* [INSTRUCTIONS FOR THE TASK]: Copy every line of this listing word for word.

___

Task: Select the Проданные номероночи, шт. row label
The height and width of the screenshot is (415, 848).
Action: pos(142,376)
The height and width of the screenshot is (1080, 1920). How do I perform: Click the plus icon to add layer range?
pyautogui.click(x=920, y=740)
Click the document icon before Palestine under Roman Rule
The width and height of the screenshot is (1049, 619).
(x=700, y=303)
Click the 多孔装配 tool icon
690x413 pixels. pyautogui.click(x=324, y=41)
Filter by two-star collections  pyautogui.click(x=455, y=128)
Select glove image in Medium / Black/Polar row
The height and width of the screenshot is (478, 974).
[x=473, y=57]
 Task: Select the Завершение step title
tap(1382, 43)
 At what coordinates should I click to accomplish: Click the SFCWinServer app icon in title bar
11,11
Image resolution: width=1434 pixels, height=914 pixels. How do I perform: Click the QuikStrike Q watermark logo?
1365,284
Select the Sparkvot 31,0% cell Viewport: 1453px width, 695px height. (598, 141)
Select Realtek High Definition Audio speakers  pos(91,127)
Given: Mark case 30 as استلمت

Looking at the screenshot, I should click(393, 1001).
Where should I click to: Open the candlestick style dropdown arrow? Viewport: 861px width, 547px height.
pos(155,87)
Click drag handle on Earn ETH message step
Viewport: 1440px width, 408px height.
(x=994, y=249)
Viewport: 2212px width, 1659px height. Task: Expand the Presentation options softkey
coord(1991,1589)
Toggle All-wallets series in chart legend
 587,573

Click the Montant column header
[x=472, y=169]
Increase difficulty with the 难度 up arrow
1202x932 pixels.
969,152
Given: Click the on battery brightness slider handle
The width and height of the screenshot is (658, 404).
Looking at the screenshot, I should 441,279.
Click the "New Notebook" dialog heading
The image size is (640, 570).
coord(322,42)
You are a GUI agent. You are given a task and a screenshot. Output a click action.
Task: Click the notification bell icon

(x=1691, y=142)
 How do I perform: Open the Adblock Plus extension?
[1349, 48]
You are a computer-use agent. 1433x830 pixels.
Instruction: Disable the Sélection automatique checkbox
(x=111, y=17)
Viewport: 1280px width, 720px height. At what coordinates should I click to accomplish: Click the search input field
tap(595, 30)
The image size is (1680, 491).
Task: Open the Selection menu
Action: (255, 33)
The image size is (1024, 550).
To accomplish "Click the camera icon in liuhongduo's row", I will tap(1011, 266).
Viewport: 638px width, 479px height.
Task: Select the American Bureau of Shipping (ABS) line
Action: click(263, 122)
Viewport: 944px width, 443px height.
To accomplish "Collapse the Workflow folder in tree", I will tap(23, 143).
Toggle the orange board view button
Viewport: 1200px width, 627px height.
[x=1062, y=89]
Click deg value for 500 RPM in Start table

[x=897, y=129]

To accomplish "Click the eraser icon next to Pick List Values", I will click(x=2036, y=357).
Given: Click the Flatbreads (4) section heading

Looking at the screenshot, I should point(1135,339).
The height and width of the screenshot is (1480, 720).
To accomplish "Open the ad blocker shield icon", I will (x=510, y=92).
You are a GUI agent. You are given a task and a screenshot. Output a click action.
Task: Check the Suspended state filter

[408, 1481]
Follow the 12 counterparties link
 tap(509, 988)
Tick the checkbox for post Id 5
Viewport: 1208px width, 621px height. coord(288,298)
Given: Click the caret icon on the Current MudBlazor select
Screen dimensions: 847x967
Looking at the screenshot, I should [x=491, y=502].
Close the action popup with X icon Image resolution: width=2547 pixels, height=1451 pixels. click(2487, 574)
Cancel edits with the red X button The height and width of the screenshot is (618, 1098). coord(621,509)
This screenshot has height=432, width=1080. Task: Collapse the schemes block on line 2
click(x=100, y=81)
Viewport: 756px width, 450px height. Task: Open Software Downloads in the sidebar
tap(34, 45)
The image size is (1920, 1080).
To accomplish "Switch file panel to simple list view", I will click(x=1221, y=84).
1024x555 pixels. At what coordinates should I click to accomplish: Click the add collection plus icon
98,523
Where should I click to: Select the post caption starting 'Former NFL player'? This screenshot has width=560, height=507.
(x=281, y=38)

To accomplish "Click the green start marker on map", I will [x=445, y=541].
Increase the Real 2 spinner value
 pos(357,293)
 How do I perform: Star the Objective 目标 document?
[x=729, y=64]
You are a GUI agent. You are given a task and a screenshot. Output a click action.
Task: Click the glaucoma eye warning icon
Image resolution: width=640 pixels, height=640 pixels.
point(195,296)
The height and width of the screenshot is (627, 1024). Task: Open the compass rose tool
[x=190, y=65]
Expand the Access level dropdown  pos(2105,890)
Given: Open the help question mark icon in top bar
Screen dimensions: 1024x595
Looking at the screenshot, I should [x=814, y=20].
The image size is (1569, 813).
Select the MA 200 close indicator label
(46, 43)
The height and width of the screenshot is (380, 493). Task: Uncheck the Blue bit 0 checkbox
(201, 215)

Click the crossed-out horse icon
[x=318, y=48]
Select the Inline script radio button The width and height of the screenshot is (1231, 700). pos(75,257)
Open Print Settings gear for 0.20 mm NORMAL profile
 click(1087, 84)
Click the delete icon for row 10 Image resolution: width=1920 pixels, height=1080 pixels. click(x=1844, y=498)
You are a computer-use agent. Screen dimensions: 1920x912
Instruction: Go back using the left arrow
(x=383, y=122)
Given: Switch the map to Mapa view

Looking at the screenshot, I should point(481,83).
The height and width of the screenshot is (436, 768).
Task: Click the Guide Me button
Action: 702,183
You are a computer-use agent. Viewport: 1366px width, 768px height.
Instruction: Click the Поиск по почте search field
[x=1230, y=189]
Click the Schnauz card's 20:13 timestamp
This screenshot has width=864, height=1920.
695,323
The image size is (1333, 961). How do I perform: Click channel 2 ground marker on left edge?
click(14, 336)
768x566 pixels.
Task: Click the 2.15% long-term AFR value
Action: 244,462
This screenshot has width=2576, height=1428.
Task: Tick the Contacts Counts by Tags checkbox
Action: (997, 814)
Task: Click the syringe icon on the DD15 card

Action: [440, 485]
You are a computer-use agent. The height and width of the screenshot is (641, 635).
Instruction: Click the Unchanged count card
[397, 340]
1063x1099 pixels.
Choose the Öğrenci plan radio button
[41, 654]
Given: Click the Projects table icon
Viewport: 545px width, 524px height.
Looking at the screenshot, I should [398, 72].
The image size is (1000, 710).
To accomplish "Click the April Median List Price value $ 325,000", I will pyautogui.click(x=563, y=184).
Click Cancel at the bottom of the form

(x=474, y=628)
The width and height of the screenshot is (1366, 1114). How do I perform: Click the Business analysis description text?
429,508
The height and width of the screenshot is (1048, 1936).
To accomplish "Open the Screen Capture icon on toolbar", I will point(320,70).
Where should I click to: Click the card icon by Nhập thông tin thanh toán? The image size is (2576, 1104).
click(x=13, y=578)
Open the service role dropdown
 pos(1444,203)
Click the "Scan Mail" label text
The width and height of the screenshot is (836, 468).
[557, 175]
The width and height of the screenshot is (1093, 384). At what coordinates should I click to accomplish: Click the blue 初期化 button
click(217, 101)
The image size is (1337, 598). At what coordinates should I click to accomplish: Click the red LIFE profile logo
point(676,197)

___

* [SOLUTION TO THIS EXERCISE]:
Task: Select the Проданные номероночи, шт. row label
The height and width of the screenshot is (415, 848).
Action: pos(142,376)
The height and width of the screenshot is (1080, 1920). How do I perform: Click the plus icon to add layer range?
pyautogui.click(x=920, y=740)
Click the document icon before Palestine under Roman Rule
The width and height of the screenshot is (1049, 619).
(x=700, y=303)
Click the 多孔装配 tool icon
690x413 pixels. pyautogui.click(x=324, y=41)
Filter by two-star collections  pyautogui.click(x=455, y=128)
Select glove image in Medium / Black/Polar row
The height and width of the screenshot is (478, 974).
[x=473, y=57]
 Task: Select the Завершение step title
tap(1382, 43)
 At what coordinates should I click to accomplish: Click the SFCWinServer app icon in title bar
11,11
Image resolution: width=1434 pixels, height=914 pixels. How do I perform: Click the QuikStrike Q watermark logo?
1365,284
Select the Sparkvot 31,0% cell Viewport: 1453px width, 695px height. (598, 141)
Select Realtek High Definition Audio speakers  pos(91,127)
Given: Mark case 30 as استلمت

Looking at the screenshot, I should click(393, 1001).
Where should I click to: Open the candlestick style dropdown arrow? Viewport: 861px width, 547px height.
pos(155,87)
Click drag handle on Earn ETH message step
Viewport: 1440px width, 408px height.
(x=994, y=249)
Viewport: 2212px width, 1659px height. Task: Expand the Presentation options softkey
coord(1991,1589)
Toggle All-wallets series in chart legend
 587,573

Click the Montant column header
[x=472, y=169]
Increase difficulty with the 难度 up arrow
1202x932 pixels.
969,152
Given: Click the on battery brightness slider handle
The width and height of the screenshot is (658, 404).
Looking at the screenshot, I should 441,279.
Click the "New Notebook" dialog heading
The image size is (640, 570).
coord(322,42)
You are a GUI agent. You are given a task and a screenshot. Output a click action.
Task: Click the notification bell icon

(x=1691, y=142)
 How do I perform: Open the Adblock Plus extension?
[1349, 48]
You are a computer-use agent. 1433x830 pixels.
Instruction: Disable the Sélection automatique checkbox
(x=111, y=17)
Viewport: 1280px width, 720px height. At what coordinates should I click to accomplish: Click the search input field
tap(595, 30)
The image size is (1680, 491).
Task: Open the Selection menu
Action: (255, 33)
The image size is (1024, 550).
To accomplish "Click the camera icon in liuhongduo's row", I will tap(1011, 266).
Viewport: 638px width, 479px height.
Task: Select the American Bureau of Shipping (ABS) line
Action: click(263, 122)
Viewport: 944px width, 443px height.
To accomplish "Collapse the Workflow folder in tree", I will tap(23, 143).
Toggle the orange board view button
Viewport: 1200px width, 627px height.
[x=1062, y=89]
Click deg value for 500 RPM in Start table

[x=897, y=129]

To accomplish "Click the eraser icon next to Pick List Values", I will click(x=2036, y=357).
Given: Click the Flatbreads (4) section heading

Looking at the screenshot, I should point(1135,339).
The height and width of the screenshot is (1480, 720).
To accomplish "Open the ad blocker shield icon", I will (x=510, y=92).
You are a GUI agent. You are given a task and a screenshot. Output a click action.
Task: Check the Suspended state filter

[408, 1481]
Follow the 12 counterparties link
 tap(509, 988)
Tick the checkbox for post Id 5
Viewport: 1208px width, 621px height. coord(288,298)
Given: Click the caret icon on the Current MudBlazor select
Screen dimensions: 847x967
Looking at the screenshot, I should [x=491, y=502].
Close the action popup with X icon Image resolution: width=2547 pixels, height=1451 pixels. click(2487, 574)
Cancel edits with the red X button The height and width of the screenshot is (618, 1098). coord(621,509)
This screenshot has height=432, width=1080. Task: Collapse the schemes block on line 2
click(x=100, y=81)
Viewport: 756px width, 450px height. Task: Open Software Downloads in the sidebar
tap(34, 45)
The image size is (1920, 1080).
To accomplish "Switch file panel to simple list view", I will click(x=1221, y=84).
1024x555 pixels. At what coordinates should I click to accomplish: Click the add collection plus icon
98,523
Where should I click to: Select the post caption starting 'Former NFL player'? This screenshot has width=560, height=507.
(x=281, y=38)

To accomplish "Click the green start marker on map", I will [x=445, y=541].
Increase the Real 2 spinner value
 pos(357,293)
 How do I perform: Star the Objective 目标 document?
[x=729, y=64]
You are a GUI agent. You are given a task and a screenshot. Output a click action.
Task: Click the glaucoma eye warning icon
Image resolution: width=640 pixels, height=640 pixels.
point(195,296)
The height and width of the screenshot is (627, 1024). Task: Open the compass rose tool
[x=190, y=65]
Expand the Access level dropdown  pos(2105,890)
Given: Open the help question mark icon in top bar
Screen dimensions: 1024x595
Looking at the screenshot, I should [x=814, y=20].
The image size is (1569, 813).
Select the MA 200 close indicator label
(46, 43)
The height and width of the screenshot is (380, 493). Task: Uncheck the Blue bit 0 checkbox
(201, 215)

Click the crossed-out horse icon
[x=318, y=48]
Select the Inline script radio button The width and height of the screenshot is (1231, 700). pos(75,257)
Open Print Settings gear for 0.20 mm NORMAL profile
 click(1087, 84)
Click the delete icon for row 10 Image resolution: width=1920 pixels, height=1080 pixels. click(x=1844, y=498)
You are a computer-use agent. Screen dimensions: 1920x912
Instruction: Go back using the left arrow
(x=383, y=122)
Given: Switch the map to Mapa view

Looking at the screenshot, I should point(481,83).
The height and width of the screenshot is (436, 768).
Task: Click the Guide Me button
Action: 702,183
You are a computer-use agent. Viewport: 1366px width, 768px height.
Instruction: Click the Поиск по почте search field
[x=1230, y=189]
Click the Schnauz card's 20:13 timestamp
This screenshot has width=864, height=1920.
695,323
The image size is (1333, 961). How do I perform: Click channel 2 ground marker on left edge?
click(14, 336)
768x566 pixels.
Task: Click the 2.15% long-term AFR value
Action: 244,462
This screenshot has width=2576, height=1428.
Task: Tick the Contacts Counts by Tags checkbox
Action: (997, 814)
Task: Click the syringe icon on the DD15 card

Action: [440, 485]
You are a computer-use agent. The height and width of the screenshot is (641, 635).
Instruction: Click the Unchanged count card
[397, 340]
1063x1099 pixels.
Choose the Öğrenci plan radio button
[41, 654]
Given: Click the Projects table icon
Viewport: 545px width, 524px height.
Looking at the screenshot, I should [398, 72].
The image size is (1000, 710).
To accomplish "Click the April Median List Price value $ 325,000", I will pyautogui.click(x=563, y=184).
Click Cancel at the bottom of the form

(x=474, y=628)
The width and height of the screenshot is (1366, 1114). How do I perform: Click the Business analysis description text?
429,508
The height and width of the screenshot is (1048, 1936).
To accomplish "Open the Screen Capture icon on toolbar", I will point(320,70).
Where should I click to: Click the card icon by Nhập thông tin thanh toán? The image size is (2576, 1104).
click(x=13, y=578)
Open the service role dropdown
 pos(1444,203)
Click the "Scan Mail" label text
The width and height of the screenshot is (836, 468).
[557, 175]
The width and height of the screenshot is (1093, 384). At what coordinates should I click to accomplish: Click the blue 初期化 button
click(217, 101)
The image size is (1337, 598). At what coordinates should I click to accomplish: Click the red LIFE profile logo
point(676,197)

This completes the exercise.